On Tuesday evening, February 8, the Navigating the Medical System Lecture Series, hosted by Congregation Etz Chaim, presented an informative virtual lecture on liver disease. Dr. Mel Breite, Founder and Director of the Navigating the Medical System Lecture Series, shared that screening for colon cancer is now recommended for those 45 and over and it’s a 100% avoidable disease. He noted that everyone receives blood tests when they have a check-up, and in the metabolic profile there is a liver test. A lot of people receive abnormal results on that test. He then introduced the featured speaker, Dr. Constantine Fisher, MD, attending gastroenterologist at NewYork-Presbyterian Queens Hospital.

Dr. Fisher shared a detailed, user-friendly lecture on liver disease. He included slides with clear illustrations, as well. First, he showed a slide with a picture of a healthy liver that gradually deteriorated. It showed how, first, fat had infiltrated the liver, and this then led to inflammation, which led to a hardening called fibrosis, and then the next bad step was cirrhosis or scarring. After that, cancer occurs. We need to prevent these bad steps from happening. The liver is a spongy organ on the right side of the abdomen, and it contains a pint of blood flowing through it at any time. Its job is to remove toxins and to convert them to non-toxins. It converts ammonia to urea. It also makes bile. It stores energy and iron and it is responsible for blood clotting; it helps to remove bacteria, and it also clears drugs from the body.

Dr. Fisher then shared the common causes of liver disease. They include alcohol, viral hepatitis, autoimmune diseases, and genetic diseases. He explained that cancer of the liver is caused by the invasion of fat into the liver. Non-alcoholic fatty liver disease is generally benign, and there is fat infiltration but no inflammation and no symptoms.
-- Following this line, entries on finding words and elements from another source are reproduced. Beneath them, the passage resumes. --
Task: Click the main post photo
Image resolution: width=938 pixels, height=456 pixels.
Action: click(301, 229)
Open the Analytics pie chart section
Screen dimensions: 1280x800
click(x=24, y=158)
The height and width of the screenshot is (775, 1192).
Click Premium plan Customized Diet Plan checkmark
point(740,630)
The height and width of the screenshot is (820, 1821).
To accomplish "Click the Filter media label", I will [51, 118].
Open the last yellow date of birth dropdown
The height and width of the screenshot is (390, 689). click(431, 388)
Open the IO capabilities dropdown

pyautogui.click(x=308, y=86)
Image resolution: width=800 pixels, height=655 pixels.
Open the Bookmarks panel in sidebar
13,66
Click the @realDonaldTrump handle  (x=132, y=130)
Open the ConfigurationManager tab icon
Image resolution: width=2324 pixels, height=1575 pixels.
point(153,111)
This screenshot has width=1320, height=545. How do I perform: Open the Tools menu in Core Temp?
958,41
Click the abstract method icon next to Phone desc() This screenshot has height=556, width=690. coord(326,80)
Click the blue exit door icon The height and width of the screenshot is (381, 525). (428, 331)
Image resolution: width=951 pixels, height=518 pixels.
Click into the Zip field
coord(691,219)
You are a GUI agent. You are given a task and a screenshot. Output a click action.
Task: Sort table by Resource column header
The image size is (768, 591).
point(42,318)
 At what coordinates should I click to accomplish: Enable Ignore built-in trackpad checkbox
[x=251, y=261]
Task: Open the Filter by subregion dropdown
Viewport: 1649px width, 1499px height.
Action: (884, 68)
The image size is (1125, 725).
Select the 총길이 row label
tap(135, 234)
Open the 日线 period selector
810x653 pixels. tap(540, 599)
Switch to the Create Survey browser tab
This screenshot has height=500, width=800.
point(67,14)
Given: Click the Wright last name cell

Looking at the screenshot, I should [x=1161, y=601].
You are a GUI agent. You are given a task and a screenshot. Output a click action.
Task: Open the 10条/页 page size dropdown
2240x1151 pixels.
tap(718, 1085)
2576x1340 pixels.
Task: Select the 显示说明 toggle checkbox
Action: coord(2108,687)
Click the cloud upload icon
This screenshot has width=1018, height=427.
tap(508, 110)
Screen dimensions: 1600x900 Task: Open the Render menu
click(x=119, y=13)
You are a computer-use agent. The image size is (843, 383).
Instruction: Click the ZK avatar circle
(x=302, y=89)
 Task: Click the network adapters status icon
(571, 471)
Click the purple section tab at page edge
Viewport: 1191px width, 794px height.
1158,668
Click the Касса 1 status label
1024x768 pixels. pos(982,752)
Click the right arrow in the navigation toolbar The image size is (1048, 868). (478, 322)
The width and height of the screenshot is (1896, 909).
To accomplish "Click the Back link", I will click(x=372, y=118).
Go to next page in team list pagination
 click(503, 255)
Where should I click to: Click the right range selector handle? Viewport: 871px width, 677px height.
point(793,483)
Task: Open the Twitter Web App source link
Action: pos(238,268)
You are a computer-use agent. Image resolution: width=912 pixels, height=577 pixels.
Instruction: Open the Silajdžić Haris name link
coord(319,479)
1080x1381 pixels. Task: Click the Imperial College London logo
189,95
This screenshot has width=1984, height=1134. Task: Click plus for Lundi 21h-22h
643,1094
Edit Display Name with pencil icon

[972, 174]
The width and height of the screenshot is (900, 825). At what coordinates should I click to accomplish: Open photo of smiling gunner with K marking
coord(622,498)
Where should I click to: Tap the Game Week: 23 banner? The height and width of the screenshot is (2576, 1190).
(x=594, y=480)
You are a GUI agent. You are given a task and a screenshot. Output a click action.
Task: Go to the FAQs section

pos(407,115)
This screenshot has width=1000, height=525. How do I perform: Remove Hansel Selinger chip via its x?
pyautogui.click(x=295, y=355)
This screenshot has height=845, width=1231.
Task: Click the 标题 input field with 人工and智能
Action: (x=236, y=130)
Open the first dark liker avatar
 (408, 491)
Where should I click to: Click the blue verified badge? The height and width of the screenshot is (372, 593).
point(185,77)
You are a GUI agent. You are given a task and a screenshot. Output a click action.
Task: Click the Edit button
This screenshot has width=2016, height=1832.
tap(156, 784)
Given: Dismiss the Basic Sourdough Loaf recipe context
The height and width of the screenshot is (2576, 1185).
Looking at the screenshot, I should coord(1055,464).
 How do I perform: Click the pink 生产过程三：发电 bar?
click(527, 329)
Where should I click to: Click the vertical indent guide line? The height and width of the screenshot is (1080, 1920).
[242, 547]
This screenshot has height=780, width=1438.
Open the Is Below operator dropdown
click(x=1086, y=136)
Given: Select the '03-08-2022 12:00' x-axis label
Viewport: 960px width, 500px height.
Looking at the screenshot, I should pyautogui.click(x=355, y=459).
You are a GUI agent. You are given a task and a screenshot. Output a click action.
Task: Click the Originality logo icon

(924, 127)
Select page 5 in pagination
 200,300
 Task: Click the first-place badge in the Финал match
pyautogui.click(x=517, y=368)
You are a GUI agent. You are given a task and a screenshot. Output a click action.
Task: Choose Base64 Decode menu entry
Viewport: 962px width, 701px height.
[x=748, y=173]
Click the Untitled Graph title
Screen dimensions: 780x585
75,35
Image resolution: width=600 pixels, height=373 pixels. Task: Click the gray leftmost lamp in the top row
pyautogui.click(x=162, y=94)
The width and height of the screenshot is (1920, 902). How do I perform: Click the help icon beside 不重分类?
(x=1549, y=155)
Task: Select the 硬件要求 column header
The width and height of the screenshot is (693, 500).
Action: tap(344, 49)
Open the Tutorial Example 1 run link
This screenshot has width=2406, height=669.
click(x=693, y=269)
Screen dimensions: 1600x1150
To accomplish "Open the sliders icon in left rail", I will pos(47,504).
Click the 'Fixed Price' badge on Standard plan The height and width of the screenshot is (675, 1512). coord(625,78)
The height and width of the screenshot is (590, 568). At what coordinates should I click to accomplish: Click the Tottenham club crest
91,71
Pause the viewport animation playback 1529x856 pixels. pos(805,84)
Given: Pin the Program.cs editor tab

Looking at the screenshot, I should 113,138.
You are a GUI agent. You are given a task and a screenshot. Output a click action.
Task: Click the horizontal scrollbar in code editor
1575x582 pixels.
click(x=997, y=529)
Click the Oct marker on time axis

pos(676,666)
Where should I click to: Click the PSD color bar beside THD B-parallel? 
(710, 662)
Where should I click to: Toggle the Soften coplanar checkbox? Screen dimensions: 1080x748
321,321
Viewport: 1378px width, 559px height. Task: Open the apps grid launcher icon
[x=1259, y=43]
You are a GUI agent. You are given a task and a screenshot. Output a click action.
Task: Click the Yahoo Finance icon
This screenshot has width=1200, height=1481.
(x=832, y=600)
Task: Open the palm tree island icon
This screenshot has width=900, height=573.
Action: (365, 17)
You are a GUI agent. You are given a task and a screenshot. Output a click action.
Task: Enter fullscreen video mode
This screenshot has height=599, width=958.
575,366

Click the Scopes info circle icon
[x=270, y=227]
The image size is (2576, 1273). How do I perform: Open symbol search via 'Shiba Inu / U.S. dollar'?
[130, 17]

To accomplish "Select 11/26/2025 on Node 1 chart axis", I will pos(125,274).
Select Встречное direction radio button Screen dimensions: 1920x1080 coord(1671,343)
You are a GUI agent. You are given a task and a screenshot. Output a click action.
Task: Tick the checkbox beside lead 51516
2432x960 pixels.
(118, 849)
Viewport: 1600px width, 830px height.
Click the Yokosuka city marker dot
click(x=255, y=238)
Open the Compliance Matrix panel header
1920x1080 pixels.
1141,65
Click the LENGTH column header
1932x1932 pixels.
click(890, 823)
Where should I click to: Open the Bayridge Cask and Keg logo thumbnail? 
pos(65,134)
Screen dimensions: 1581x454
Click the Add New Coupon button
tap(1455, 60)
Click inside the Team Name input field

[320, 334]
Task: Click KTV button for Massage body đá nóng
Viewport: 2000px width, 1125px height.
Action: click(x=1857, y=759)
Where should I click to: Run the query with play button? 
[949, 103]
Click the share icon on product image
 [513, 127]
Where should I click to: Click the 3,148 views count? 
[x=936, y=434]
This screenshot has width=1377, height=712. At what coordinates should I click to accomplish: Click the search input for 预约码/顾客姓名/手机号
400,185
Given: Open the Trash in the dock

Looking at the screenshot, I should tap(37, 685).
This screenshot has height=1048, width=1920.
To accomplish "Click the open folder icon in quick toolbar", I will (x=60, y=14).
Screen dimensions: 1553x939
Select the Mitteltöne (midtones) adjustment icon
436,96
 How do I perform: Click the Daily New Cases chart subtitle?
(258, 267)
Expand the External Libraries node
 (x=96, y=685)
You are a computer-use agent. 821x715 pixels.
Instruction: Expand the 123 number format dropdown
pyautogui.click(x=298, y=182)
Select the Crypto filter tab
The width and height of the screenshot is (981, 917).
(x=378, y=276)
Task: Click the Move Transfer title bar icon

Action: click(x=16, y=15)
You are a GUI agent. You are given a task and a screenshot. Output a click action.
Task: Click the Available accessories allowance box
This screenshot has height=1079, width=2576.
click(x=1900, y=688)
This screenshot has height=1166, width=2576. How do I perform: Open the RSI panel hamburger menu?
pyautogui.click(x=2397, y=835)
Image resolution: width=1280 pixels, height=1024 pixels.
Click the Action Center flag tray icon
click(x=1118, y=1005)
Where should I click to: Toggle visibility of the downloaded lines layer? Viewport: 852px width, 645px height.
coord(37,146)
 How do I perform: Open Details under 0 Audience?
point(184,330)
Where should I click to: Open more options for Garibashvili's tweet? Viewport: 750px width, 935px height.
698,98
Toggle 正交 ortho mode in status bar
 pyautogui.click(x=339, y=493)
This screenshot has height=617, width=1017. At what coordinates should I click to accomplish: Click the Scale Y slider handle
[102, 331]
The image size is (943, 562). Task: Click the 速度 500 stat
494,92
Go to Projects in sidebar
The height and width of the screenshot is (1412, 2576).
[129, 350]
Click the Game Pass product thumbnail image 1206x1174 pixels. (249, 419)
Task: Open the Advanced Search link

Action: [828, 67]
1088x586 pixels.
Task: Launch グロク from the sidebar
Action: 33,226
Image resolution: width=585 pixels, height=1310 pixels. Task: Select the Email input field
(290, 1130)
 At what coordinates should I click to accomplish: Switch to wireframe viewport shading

He taught that “Liver disease has become a global problem and it mimics the rates of obesity, which are 20-30%.” African countries have less, and they also have less obesity. Cirrhosis is scarring that stops the liver from functioning. Symptoms of cirrhosis include fatigue or confusion, yellowing of skin and eyes, swelling of abdomen and legs, life-threatening bleeding, blood clots, liver cancer, and then death. Fat kills liver cells. Dr. Fisher showed a slide of a normal liver and contrasted it with a slide of a liver with cirrhosis.

He then enumerated risk factors for fatty liver, which include obesity, too much fat in the abdomen, diabetes, high cholesterol, older age, sleep apnea, and underactive thyroid. The first three listed above are the most common causes. There is a small subset of people with a genetic predisposition for fat to creep into the liver. However, most liver disease is caused by the factors listed above.

Liver disease is often detected through abnormal bloodwork. There are no symptoms until there is significant liver damage. Doctors will detect liver disease through blood tests that show liver enzymes and ultrasound. Rarely, they will do a liver biopsy.

He shared that there is no wonder drug to treat it. However, he did share that treatment involves weight-loss, which is gradual, one to two pounds per week. He also recommended exercise of 200 minutes a week, which is a half hour, six days a week. The next component of treatment is a healthful diet that is high in fiber and vegetables and minimizes bread and pasta. The Mediterranean Diet is recommended. Also, he said to avoid drinking alcohol. In addition, it is important to keep tight control over diabetes and to reduce your cholesterol level.

The program concluded with a Q&A session.

The community thanks Dr. Breite and Congregation Etz Chaim for this enlightening lecture series.